It’s no longer enough for infantry squad leaders to thoroughly know their job and ensure their soldiers are properly trained to close with and destroy the enemy, explained 1st Heavy Brigade Combat Team Commander Col. Jim Crider.

On Tuesday, “Willing and Able” infantrymen assigned to the 2nd Battalion, 7th Infantry Regiment, 1st HBCT, 3rd Infantry Division conducted village-stability operations at Bastogne Village, a mock Afghanistan village on Fort Stewart.

Infantry soldiers were required to react appropriately to insurgent fire and to use culture and language classes and negotiating and relationship-building skills to defuse volatile situations in remote villages.

“This is a 72-hour long exercise,” Crider said, explaining that many villages in Afghanistan have been inhabited for thousands of years. “You can’t just come in there as an outsider and expect people to accept you. Squad leaders will have to make tough ethical and moral decisions as well as normal combat decisions during this exercise. This is what they’ll have to do (if) we’re deployed to Afghanistan. They have to be on guard 24 hours a day.”

Lt.
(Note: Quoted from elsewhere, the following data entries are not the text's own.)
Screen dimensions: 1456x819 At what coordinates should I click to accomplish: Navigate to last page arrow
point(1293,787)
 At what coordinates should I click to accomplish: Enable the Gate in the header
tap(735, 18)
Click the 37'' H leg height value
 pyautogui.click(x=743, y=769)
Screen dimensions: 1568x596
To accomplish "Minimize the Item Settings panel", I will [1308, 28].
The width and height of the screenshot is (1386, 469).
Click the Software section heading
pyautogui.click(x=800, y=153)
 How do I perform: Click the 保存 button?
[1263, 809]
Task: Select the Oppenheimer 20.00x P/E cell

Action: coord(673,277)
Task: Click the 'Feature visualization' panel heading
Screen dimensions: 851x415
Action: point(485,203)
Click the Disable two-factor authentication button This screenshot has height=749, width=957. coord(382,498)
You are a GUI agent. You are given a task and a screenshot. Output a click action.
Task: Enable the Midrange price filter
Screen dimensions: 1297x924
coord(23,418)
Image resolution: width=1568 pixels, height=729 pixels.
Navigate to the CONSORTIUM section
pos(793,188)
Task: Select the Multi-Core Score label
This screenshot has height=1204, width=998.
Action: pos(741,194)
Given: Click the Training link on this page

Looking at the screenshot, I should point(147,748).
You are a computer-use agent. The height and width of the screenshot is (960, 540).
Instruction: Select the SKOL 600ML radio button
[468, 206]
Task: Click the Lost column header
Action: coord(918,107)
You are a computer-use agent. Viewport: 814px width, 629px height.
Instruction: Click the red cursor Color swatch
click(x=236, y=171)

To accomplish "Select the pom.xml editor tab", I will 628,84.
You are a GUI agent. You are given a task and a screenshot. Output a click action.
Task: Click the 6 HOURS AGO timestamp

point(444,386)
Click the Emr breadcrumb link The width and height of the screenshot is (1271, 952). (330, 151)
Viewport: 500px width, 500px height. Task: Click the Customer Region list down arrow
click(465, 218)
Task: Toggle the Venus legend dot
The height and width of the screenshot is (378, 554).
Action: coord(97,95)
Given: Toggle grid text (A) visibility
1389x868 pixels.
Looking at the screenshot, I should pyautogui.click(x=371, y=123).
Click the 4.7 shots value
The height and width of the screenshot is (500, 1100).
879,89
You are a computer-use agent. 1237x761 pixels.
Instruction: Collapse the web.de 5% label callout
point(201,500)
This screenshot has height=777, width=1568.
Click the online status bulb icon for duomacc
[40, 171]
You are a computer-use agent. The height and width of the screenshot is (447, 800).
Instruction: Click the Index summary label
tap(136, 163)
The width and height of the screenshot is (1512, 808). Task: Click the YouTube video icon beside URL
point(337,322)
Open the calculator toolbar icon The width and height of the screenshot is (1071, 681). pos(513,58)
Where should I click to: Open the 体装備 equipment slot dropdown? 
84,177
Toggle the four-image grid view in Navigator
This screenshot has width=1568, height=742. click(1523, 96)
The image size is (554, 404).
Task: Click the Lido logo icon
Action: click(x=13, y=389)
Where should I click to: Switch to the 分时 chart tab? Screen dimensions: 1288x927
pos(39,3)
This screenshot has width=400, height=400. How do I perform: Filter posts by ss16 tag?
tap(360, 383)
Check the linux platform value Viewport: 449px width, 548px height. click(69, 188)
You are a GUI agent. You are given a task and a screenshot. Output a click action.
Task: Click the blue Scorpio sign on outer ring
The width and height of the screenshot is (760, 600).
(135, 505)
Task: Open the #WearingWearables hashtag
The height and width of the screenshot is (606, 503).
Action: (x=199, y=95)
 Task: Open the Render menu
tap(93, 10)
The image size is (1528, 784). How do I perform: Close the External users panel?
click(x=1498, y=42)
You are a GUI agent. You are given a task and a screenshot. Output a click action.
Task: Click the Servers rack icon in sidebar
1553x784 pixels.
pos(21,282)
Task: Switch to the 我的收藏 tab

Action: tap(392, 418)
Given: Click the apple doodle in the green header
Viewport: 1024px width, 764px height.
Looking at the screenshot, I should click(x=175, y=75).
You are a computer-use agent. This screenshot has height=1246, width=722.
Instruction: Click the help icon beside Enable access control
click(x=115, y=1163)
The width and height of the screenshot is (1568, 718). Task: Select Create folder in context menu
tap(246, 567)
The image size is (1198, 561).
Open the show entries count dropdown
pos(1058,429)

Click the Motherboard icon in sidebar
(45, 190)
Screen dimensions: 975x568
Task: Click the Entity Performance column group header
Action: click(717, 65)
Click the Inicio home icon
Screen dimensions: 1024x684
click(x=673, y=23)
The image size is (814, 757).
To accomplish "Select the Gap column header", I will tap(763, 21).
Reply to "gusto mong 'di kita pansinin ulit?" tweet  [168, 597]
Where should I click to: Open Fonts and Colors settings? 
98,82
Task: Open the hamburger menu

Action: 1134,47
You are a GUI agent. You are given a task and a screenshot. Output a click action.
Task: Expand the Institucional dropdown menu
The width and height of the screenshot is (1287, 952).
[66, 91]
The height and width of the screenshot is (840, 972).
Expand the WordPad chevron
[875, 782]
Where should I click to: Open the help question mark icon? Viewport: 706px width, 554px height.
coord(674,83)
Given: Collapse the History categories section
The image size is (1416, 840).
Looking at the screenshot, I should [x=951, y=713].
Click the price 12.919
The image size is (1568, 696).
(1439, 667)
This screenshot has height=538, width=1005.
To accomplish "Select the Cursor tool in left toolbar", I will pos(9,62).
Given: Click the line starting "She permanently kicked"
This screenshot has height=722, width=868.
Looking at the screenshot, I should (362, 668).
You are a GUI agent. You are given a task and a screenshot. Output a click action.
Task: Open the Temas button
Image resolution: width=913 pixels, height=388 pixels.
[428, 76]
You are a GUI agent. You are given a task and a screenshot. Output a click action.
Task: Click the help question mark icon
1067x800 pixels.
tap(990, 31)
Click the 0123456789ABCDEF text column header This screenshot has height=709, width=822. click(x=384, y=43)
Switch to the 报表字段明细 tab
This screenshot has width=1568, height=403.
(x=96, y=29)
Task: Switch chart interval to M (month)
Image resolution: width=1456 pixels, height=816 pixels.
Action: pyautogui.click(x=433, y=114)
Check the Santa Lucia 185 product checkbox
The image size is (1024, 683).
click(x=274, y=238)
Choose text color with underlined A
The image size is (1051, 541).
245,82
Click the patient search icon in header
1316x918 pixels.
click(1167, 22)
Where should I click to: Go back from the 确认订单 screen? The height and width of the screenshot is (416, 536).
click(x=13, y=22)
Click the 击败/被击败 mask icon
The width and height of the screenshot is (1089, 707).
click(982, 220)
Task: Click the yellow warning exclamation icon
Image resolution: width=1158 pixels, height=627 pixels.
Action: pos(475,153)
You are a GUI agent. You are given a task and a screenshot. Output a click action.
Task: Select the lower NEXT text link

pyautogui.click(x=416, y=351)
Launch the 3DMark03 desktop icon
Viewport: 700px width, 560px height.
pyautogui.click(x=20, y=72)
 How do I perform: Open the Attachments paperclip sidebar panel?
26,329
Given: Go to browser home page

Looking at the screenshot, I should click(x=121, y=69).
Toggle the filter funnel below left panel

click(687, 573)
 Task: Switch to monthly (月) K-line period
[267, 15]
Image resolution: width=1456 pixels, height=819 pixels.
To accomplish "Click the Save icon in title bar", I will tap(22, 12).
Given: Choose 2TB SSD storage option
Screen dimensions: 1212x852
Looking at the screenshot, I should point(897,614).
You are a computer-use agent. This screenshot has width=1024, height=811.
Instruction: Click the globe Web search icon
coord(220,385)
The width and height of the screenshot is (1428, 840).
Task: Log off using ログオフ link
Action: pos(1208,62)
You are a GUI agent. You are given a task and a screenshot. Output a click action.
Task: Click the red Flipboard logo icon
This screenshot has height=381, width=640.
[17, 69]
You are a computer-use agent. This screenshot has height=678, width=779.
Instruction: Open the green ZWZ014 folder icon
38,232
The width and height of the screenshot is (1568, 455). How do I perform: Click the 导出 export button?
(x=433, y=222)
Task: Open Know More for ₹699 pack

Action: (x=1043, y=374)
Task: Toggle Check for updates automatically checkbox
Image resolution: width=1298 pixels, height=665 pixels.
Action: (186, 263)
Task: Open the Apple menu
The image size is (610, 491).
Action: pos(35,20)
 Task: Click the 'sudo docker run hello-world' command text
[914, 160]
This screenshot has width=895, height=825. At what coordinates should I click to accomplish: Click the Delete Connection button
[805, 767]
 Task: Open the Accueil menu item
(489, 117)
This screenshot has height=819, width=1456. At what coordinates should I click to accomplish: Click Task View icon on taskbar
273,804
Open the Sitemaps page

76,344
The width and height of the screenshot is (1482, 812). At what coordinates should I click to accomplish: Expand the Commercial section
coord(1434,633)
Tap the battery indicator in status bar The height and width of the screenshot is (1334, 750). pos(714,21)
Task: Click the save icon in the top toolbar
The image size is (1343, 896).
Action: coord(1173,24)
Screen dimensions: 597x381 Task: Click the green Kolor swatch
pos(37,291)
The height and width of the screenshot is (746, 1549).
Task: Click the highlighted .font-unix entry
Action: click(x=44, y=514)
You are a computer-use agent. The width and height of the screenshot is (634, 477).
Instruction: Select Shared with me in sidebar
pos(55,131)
Col. Todd Kelly, 2/7th Inf. commander, described the exercise as a means of understanding those second- and third-order effects to actions taken by American forces, like the accidental burning of copies of the Koran. He said 3rd ID Commander Maj. Gen. Robert “Abe” Abrams stressed village-stability training as an important goal for anticipated deployments to Afghanistan.
“The village elder is the center of gravity for the Afghani village,” Kelly said. “He’s an arbitrator of disputes and leader of his people. Nowadays, though, the average elder is in his 40s. After 30 years of conflict in that country, there’s been an almost elimination of elders.

“The Soviets had a scorched-earth policy toward anyone who stood in their way, and the Taliban eliminated elders who didn’t support them. Now that piece of Afghan society is trying to re-build itself. Part of what we do is help them by providing a more stable village and allowing the Afghan people to fill that civil leadership void.”

He said most of what American forces do to achieve this goal is talk with elders to learn how they can help Afghan security forces and elders improve their villages.

Sgt. 1st Class Garry White said the exercise wasn’t greatly different from previous training for deployments to Iraq. He said he’s been doing village-stability operations for years but on a company or battalion level, rather than squad level.

Staff Sgt. Samuel Tiner called the training “real world” situations that require the squad leader to constantly consider the second- and third-order effects of their decisions.

Sgt. Adam Brown, who portrayed a village elder, said working on the other side helped him understand the Afghani perspective.

“If you promise me you’re going to provide security for my village, and you let me down, I’m less likely to trust you next time,” Brown said. “It’s all about trust.”

Crider talked about after-action review. At the end of the AAR, a private raised his hand to comment.

“He told me he now understood it wasn’t enough for him to understand his own job and the job of everyone in his squad,” Crider said. “He said he had to understand those second-and-third order effects to actions taken by himself or his squad. I was so glad to hear him say that. I immediately gave him a (1st HBCT) coin.”